## Exercise brief
Copy the lines of the saved entries below word for word, starting at the line that contains "coordinates (51, 161)." and ending at the line that contains "Looking at the image, I should click on (400, 411).", both included.

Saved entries
• • • • •
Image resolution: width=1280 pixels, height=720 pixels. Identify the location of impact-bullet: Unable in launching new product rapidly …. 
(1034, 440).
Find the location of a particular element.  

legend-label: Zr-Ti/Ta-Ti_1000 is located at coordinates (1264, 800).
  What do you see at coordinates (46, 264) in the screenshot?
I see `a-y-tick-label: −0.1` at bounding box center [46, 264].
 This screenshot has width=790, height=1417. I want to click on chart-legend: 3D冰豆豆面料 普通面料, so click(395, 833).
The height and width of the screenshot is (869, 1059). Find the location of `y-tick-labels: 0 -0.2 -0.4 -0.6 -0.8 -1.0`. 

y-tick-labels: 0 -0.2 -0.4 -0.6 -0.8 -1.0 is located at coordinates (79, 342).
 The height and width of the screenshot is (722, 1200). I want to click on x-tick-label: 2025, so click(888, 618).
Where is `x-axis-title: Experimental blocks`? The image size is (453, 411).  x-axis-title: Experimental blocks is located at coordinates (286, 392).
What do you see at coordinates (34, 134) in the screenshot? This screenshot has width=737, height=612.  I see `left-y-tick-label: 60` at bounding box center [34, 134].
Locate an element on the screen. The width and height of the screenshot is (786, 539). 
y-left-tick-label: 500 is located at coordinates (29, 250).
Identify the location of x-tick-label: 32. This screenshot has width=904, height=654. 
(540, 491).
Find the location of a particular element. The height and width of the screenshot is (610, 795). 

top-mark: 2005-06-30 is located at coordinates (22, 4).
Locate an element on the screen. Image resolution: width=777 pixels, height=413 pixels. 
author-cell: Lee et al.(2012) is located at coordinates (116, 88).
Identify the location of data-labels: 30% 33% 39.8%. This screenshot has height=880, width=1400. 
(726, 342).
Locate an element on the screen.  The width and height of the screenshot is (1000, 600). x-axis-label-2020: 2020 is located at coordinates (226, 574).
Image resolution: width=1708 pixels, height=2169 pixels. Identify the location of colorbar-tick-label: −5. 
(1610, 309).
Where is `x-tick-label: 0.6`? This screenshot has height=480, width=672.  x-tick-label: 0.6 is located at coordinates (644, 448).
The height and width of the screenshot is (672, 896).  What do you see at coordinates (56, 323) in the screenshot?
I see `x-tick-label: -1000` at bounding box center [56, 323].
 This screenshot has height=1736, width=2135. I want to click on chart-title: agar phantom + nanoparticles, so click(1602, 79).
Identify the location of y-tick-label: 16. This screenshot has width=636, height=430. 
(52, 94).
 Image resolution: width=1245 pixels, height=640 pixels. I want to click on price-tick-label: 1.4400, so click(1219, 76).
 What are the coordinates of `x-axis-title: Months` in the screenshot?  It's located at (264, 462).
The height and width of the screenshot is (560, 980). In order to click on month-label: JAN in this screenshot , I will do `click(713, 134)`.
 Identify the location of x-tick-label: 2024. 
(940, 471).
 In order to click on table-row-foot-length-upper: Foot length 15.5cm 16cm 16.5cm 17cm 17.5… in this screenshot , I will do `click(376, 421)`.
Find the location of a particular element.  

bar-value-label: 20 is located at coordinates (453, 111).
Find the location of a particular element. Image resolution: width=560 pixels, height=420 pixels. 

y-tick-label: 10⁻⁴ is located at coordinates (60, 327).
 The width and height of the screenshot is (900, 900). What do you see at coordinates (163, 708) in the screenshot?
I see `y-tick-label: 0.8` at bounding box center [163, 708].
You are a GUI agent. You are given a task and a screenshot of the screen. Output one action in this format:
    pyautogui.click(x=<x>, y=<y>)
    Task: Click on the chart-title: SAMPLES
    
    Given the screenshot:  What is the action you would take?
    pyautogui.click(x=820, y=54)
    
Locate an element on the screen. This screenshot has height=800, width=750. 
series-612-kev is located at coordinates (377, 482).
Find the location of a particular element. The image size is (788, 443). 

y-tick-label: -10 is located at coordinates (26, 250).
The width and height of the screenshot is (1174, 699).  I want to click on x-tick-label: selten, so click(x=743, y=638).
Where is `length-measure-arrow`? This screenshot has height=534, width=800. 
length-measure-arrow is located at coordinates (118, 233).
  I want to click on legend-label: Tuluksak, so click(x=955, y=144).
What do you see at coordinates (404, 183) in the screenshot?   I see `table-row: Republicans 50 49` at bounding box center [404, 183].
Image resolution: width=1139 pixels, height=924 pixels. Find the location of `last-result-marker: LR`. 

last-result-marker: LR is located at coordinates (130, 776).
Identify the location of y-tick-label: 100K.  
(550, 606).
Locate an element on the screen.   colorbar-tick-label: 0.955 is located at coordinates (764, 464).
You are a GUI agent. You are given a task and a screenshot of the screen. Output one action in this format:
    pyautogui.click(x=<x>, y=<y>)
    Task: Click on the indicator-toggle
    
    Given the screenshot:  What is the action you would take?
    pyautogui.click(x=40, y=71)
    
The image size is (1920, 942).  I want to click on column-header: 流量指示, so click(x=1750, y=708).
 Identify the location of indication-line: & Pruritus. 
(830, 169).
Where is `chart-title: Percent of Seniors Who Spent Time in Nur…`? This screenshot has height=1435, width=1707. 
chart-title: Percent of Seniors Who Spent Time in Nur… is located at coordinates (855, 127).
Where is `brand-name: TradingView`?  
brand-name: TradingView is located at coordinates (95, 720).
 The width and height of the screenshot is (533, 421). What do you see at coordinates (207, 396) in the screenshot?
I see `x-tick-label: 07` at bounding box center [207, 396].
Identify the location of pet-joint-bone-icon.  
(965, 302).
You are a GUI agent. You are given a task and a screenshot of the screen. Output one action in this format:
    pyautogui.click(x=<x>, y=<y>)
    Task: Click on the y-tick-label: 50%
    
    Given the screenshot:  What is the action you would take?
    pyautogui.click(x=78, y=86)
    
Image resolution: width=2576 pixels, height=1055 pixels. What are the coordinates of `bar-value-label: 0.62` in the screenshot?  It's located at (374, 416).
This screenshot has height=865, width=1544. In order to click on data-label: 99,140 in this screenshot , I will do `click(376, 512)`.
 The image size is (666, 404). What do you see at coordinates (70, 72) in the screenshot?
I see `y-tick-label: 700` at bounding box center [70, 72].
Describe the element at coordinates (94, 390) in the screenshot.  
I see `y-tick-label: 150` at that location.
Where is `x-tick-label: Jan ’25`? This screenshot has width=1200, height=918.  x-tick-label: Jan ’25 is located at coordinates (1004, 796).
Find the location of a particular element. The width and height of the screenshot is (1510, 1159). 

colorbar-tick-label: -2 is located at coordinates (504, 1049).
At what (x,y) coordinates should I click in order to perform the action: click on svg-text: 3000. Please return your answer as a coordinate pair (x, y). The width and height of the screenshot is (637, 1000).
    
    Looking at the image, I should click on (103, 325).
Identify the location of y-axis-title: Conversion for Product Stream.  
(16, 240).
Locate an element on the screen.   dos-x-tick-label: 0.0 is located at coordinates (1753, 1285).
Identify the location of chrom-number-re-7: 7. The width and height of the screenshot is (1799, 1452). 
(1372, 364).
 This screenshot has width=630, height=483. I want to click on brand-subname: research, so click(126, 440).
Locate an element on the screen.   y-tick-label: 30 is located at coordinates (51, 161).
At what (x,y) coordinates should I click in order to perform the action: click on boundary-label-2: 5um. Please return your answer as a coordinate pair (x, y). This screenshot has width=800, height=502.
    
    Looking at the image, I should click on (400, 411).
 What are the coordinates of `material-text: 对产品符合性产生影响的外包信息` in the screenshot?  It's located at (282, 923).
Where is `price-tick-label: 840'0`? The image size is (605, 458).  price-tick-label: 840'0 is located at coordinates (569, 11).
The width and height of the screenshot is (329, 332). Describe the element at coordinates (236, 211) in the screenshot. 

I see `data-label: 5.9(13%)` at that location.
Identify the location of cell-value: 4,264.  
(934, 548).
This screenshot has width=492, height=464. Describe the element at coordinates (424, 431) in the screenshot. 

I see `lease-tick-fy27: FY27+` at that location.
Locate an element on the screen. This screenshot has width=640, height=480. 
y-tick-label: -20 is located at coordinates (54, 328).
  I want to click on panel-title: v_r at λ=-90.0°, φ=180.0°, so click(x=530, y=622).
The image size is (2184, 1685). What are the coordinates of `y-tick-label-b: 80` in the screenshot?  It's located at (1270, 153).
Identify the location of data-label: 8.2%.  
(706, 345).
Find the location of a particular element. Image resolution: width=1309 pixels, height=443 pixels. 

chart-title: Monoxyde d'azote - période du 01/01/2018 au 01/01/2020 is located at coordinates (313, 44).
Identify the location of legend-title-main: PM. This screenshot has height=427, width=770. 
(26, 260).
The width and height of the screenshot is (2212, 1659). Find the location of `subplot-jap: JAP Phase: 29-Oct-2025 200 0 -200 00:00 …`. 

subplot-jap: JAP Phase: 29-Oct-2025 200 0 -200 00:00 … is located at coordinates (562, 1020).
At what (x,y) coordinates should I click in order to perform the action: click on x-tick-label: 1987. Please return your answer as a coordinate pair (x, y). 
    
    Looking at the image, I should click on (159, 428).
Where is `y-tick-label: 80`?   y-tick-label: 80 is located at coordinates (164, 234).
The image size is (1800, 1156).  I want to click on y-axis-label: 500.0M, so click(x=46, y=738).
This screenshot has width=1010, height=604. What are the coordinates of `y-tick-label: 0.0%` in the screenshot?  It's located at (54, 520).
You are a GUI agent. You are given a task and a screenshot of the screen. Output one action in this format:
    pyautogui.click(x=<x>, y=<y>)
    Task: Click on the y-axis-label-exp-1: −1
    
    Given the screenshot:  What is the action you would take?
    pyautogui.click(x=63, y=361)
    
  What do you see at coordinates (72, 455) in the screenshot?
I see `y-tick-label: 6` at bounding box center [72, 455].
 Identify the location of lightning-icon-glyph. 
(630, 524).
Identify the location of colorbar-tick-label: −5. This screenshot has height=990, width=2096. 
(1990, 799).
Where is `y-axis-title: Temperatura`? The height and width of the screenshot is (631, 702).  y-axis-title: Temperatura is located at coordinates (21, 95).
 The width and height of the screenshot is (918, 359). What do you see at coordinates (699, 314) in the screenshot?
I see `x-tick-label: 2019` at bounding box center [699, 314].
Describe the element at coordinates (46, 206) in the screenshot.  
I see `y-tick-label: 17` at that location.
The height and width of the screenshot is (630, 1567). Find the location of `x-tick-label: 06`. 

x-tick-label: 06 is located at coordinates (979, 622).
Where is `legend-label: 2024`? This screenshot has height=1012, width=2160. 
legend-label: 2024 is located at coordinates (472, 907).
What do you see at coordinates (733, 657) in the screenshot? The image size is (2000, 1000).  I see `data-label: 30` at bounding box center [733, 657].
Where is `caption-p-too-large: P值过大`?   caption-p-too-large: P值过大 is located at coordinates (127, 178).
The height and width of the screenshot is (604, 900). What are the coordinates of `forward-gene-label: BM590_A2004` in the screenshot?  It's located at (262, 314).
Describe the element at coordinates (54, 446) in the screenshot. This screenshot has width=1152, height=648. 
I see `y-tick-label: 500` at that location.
• • • • •
## Reply
Locate an element on the screen.   y-tick-label: 30 is located at coordinates (51, 161).
At what (x,y) coordinates should I click in order to perform the action: click on boundary-label-2: 5um. Please return your answer as a coordinate pair (x, y). This screenshot has width=800, height=502.
    
    Looking at the image, I should click on (400, 411).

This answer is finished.